Obama urges 'soul searching' on ways to reduce gun violence

US President Barack Obama speaks about the shootings in Wisconsin over the weekend after signing the Honoring America’s Veterans and Caring for Camp Lejeune Families Act of 2012.

US President Barack Obama said on Monday that mass killings like the weekend shooting rampage at a Sikh temple in Wisconsin were happening with "too much regularity" and should prompt soul searching by all Americans on ways to reduce gun violence.

"All of us are heart-broken by what happened," Obama told reporters at the White House a day after a gunman opened fire on Sikh worshippers preparing for religious services, killing six before he was shot dead by a police officer.

Asked whether he would push for more gun-control measures in the wake of the shootings, Obama said he wanted to bring together leaders at all levels of US society to examine ways to curb gun violence.

That echoed his pledge last month in a speech in New Orleans to work broadly to "arrive at a consensus" on the contentious issue after a deadly Colorado shooting spree highlighted the issue in an election year. But like his earlier comments, Obama offered no timetable or specifics for such discussions.

Talk of reining US' gun culture is considered politically risky for Obama, who is locked in a tight race against Republican challenger Mitt Romney for November election.

### TASK INSTRUCTIONS:
a: Answer these questions from the news report on Obama and gun violence:
(i) Where did the weekend shooting take place?
(ii) How many people did the gunman kill before a police officer shot him dead?
(iii) In which city did Obama give his speech last month?
b: Reproduce word for word the part of the news report on Obama and gun violence that begins at the words "US President Barack Obama speaks" and ends after the words "reduce gun violence.".

### EXCERPTED DATA:

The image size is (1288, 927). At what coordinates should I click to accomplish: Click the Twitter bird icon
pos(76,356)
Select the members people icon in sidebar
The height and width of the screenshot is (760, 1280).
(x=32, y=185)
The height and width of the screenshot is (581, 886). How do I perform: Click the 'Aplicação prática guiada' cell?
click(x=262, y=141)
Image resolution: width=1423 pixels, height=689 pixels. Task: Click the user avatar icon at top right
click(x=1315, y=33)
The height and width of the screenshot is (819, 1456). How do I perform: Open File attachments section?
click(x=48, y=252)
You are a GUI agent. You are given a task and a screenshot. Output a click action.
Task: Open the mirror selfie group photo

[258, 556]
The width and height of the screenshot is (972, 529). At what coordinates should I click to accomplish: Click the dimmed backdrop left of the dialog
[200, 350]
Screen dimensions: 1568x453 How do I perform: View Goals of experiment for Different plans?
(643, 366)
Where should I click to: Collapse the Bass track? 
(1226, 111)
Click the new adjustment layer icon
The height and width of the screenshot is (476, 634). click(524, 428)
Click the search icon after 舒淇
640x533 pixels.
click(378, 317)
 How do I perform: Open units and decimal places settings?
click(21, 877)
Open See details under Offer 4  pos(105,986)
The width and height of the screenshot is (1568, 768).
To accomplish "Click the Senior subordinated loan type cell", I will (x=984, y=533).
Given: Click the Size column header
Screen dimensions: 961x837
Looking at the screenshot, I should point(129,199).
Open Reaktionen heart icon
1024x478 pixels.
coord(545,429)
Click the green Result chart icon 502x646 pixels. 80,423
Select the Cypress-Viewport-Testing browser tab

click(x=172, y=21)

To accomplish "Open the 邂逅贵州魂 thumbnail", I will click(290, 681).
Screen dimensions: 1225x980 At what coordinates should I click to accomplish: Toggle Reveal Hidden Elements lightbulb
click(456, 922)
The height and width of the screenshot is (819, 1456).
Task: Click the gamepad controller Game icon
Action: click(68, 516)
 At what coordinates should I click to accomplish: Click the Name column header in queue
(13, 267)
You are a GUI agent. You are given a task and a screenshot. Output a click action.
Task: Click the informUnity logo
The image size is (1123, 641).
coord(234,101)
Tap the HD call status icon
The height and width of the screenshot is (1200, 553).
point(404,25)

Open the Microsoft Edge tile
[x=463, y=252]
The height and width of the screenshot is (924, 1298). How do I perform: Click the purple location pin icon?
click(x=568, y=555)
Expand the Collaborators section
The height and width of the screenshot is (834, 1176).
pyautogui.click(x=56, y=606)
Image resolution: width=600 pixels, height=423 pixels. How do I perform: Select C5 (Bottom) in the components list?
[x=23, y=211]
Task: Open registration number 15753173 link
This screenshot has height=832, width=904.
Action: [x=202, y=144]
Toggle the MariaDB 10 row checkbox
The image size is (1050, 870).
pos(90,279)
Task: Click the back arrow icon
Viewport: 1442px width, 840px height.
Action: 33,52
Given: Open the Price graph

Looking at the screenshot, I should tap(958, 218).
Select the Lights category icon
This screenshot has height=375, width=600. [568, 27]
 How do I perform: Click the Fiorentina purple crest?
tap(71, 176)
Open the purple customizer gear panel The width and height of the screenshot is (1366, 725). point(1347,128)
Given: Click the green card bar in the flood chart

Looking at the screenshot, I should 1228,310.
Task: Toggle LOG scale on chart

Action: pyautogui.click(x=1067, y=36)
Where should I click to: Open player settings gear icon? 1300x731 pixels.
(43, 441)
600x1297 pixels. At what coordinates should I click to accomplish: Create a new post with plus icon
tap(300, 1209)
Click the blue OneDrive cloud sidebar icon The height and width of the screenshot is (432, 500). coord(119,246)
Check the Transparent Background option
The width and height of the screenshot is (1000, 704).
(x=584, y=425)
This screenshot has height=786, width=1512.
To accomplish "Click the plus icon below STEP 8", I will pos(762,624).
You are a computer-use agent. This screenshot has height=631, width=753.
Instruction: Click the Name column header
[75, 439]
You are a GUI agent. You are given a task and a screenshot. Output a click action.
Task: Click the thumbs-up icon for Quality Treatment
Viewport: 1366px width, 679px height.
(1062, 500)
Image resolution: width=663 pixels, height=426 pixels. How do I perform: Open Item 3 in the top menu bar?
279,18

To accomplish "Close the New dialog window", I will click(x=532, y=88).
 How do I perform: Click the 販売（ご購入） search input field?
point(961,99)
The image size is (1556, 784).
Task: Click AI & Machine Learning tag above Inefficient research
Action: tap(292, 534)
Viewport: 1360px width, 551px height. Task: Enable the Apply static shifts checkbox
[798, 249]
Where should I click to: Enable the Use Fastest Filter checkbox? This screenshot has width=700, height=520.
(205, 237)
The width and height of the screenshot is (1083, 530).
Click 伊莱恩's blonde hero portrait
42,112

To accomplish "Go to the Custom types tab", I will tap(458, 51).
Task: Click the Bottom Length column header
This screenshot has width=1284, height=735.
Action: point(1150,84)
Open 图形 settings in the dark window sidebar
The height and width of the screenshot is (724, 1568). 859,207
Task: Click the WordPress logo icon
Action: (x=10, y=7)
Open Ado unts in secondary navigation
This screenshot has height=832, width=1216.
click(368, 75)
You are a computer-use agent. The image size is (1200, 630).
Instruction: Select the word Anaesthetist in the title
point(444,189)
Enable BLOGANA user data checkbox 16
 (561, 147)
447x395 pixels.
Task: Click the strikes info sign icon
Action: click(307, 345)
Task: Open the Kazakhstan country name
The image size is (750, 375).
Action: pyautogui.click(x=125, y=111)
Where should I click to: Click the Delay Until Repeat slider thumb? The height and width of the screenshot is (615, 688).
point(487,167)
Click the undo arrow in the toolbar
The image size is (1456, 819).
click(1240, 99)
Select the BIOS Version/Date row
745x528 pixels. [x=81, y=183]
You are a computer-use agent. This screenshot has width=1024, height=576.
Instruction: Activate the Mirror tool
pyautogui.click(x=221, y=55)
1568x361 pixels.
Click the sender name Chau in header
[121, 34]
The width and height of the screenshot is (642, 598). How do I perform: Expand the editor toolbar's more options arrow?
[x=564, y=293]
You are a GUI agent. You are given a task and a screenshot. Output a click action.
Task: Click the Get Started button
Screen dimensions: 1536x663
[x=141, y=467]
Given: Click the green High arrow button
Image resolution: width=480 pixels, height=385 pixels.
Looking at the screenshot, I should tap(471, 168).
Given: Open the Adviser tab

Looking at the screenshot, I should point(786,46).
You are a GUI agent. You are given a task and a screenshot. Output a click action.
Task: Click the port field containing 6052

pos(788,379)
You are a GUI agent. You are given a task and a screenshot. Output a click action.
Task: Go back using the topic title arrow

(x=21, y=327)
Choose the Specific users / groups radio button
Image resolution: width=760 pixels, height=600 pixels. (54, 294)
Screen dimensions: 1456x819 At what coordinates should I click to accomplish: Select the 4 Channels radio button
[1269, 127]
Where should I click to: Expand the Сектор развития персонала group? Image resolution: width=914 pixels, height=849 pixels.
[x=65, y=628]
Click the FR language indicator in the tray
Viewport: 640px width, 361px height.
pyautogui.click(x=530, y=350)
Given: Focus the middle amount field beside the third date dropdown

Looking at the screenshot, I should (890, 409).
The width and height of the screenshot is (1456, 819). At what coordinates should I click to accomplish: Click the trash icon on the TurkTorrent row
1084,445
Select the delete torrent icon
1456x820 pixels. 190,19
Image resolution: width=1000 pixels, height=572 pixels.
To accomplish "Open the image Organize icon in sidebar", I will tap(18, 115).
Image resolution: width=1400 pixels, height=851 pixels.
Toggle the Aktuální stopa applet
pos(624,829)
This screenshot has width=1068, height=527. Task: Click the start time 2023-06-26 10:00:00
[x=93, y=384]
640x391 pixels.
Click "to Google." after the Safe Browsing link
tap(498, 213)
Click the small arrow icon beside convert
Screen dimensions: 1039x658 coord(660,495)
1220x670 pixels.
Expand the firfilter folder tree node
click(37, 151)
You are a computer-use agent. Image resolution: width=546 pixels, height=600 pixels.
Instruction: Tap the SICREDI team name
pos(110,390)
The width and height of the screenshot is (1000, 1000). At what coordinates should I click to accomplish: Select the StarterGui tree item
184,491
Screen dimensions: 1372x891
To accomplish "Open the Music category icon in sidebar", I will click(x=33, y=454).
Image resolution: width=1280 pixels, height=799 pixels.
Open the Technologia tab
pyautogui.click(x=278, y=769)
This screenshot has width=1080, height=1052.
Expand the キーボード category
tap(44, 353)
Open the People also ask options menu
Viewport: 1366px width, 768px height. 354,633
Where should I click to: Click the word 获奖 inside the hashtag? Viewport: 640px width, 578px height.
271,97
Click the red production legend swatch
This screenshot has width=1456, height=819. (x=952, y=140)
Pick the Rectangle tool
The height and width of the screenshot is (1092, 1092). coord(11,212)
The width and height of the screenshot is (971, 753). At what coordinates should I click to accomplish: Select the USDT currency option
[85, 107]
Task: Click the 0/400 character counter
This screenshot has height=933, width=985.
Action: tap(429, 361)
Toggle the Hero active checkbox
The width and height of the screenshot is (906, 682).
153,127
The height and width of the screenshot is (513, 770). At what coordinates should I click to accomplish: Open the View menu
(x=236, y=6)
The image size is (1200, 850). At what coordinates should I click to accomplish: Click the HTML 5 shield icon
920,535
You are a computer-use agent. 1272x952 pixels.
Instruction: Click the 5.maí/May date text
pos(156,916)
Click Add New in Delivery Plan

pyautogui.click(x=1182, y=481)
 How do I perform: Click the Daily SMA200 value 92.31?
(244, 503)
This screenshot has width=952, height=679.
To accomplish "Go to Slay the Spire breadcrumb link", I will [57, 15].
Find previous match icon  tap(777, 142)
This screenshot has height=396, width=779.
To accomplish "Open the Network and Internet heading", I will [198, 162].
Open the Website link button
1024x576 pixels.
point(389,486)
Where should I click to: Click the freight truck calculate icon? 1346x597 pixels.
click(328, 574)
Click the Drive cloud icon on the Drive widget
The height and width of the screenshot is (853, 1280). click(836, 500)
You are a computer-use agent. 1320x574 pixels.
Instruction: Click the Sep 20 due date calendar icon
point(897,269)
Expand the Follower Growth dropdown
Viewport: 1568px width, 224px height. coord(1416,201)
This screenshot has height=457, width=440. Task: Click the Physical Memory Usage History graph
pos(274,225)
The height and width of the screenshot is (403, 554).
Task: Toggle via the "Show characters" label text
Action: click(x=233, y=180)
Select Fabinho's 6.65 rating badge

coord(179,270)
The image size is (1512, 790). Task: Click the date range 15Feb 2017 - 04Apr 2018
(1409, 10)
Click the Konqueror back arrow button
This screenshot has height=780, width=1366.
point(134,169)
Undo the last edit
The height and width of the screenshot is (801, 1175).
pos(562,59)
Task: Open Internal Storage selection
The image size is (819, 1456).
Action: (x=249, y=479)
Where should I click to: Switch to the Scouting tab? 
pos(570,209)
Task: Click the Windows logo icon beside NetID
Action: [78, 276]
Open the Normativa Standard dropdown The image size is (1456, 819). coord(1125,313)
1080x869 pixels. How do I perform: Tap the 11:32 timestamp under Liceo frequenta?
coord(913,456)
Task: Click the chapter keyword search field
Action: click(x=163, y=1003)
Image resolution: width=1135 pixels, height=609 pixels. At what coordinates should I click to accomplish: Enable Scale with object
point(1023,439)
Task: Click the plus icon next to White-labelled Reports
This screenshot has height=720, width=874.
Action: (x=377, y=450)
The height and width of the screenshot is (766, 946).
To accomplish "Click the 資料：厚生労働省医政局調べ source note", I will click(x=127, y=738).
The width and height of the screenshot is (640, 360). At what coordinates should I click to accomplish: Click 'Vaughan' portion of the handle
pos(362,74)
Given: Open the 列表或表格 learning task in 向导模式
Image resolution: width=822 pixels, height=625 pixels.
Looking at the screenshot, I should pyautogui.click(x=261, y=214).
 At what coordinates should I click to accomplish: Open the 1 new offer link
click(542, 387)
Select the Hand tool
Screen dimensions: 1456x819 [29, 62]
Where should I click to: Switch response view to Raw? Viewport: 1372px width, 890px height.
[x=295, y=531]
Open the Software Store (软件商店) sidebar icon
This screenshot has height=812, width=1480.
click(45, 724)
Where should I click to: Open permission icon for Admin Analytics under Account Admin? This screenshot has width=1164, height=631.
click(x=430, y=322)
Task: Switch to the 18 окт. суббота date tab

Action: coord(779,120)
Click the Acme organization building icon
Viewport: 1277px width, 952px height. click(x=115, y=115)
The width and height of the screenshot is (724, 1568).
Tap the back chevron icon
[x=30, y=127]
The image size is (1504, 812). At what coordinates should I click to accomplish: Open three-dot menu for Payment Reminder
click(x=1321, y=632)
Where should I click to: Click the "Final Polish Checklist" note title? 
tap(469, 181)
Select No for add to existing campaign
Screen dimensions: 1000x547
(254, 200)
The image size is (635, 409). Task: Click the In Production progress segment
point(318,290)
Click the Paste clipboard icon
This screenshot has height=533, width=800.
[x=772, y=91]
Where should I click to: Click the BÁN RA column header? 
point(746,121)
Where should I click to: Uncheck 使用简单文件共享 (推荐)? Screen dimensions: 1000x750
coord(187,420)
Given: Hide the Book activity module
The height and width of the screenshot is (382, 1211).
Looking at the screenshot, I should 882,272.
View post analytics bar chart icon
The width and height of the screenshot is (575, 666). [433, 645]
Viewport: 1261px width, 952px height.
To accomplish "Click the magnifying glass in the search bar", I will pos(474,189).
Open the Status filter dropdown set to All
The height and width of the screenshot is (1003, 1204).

### RESPONSES:
a:
(i) At a Sikh temple in Wisconsin.
(ii) Six.
(iii) New Orleans.

b:
US President Barack Obama speaks about the shootings in Wisconsin over the weekend after signing the Honoring America’s Veterans and Caring for Camp Lejeune Families Act of 2012.

US President Barack Obama said on Monday that mass killings like the weekend shooting rampage at a Sikh temple in Wisconsin were happening with "too much regularity" and should prompt soul searching by all Americans on ways to reduce gun violence.